18 de dezembro de 2004

Originalidades

Se não existisse Portugal tinha que ser inventado. Quanto mais não fosse pela originalidade. É quase certo que, doravante, a União Europeia permitirá que o país viole as suas regras, exceda os limites estabelecidos para o défice, atropele a transparência de algumas leis eleitorais, falte aos Conselhos Europeus. Os atiradores furtivos de que fala Portas serão equipados pelo seu ministério com espingardas novas, para a caça nas coutadas e o tiro fortuito nas avenidas novas. Devem acautelar-se os frequentadores do Galeto, os parzinhos do Campo Pequeno e os transeuntes da Duque de Ávila.

A ministra da Ciência, Inovação e Ensino superior - podendo a ciência ser oculta, a inovação medieva e o ensino aquele que é - anunciou em Maio último o programa Estímulo à Excelência. A reger-se por regras simples, lineares e originais como convém a este pequeno país plantado a oriente do cabo da Roca. Basta ser residente em Portugal, ter cinco anos de carreira profissional ligada à investigação e cumprir alguns índices mínimos como a publicação de 100 artigos em revistas internacionais, 500 citações num índice específico, ter supervisionado 10 doutoramentos. No caso de jogadores de futebol exige-se que tenham cumprido 5 anos de contrato num clube vencedor da liga dos campeões, representado uma grosa de vezes a selecção das quinas, defendido 20 penalidades numa época, de forem guarda-redes, marcado um golo por jornada se forem médios e dois se forem atacantes.

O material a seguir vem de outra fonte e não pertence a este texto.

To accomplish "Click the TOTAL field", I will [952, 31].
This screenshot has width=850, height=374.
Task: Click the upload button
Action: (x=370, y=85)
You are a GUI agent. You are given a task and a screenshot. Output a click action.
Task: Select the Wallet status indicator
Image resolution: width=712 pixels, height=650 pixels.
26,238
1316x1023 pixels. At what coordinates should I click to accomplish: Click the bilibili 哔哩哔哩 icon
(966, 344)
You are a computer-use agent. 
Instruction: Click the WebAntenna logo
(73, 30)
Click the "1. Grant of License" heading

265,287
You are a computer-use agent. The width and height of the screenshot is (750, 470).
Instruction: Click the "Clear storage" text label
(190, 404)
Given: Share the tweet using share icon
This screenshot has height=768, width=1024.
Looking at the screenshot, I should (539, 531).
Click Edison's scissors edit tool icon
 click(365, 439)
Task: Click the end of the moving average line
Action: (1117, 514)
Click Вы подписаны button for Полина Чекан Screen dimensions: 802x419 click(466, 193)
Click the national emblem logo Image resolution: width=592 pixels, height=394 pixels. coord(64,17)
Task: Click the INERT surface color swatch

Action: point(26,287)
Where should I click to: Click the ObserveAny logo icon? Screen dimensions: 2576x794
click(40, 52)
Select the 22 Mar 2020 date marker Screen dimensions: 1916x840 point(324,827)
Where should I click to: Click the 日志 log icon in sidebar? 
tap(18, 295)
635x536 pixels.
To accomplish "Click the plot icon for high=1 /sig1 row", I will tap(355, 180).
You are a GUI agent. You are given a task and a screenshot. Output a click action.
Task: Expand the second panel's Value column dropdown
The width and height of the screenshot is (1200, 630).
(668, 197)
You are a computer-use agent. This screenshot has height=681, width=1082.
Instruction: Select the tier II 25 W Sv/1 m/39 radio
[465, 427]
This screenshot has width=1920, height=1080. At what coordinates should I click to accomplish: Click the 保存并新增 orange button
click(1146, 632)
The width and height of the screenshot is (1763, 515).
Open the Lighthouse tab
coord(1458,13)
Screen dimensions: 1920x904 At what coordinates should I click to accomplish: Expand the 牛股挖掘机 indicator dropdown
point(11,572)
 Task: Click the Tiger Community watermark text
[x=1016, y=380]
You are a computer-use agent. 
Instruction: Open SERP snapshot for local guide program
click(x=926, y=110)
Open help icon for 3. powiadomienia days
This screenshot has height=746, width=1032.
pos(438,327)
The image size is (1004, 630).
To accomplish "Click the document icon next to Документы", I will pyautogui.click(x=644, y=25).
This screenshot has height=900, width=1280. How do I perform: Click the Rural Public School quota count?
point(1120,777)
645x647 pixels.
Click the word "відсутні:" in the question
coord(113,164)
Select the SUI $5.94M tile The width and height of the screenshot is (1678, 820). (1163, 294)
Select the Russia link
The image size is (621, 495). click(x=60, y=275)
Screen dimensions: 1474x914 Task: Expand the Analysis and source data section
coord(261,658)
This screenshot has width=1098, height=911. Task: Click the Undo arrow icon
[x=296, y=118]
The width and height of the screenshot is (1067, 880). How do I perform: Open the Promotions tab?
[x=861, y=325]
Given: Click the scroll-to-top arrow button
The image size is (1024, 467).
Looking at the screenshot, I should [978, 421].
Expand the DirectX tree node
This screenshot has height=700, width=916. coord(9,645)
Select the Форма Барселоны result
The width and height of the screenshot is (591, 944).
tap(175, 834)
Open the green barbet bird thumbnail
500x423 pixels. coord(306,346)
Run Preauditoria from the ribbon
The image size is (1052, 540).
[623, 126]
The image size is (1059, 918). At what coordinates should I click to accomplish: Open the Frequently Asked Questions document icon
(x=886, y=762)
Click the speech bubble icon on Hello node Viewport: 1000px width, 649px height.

Logo no primeiro ano, por mera questão de reconhecimento, o nome da própria ministra foi incluído na lista dos excelentes. Sendo original, não deixa de ser bonito: nos dias que passam é gratificante verificar que a gratidão não é palavra vã. Por modéstia da própria parece que o nome acabou por ser injustamente retirado. Em todo o caso a avaliação das candidaturas e a atribuição dos financiamentos é da responsabilidade da Fundação para a Ciência e Tecnologia, cujo presidente é Fernando Ramôa Ribeiro. Que também se apresentou a concurso e que, por originalidade e sorte dos diabos, acabou por ganhar. Não se sabe se terá feito parte do júri, se terá produzido parecer sobre a candidatura ou se a terá despachado favoravelmente. Sabe-se, isso sim, que o próprio não vê na originalidade nenhum problema, até porque não vai receber o dinheiro, o que está mal.

Devia arrecadar o financiamento, mesmo que fosse concorrente, membro do júri ou até seu presidente. Não se compreende, por exemplo, que os prémios da lotaria e do totoloto continuem a ser arrecadados por estranhos, que muitas vezes apostaram ninharias, não sabem governar o dinheiro que ganham e acabam de novo tesos como um virote. Então não seria muito mais decente, muito mais original que os prémios saíssem ao pessoal da casa? Porque é que a Provedora ainda não despachou nesse sentido?

1 Comentários:

Às 9:54 da manhã , Anonymous Anónimo disse...

Isto é desonesto: não há júri nem parecer sobre as candidaturas, e ganhar não é uma questão de sorte. É apenas uma questão de cumprir critérios objectivos, os quais não são, de todo, impossíveis de cumprir uma vez que foram atribuídos 73 prémios. Vários a cientistas com menos de 40 anos, e muitos a cientistas com menos de 50 anos. Mas neste país continua-se com medo da excelência, porque contrasta demasiado com a mediocridade.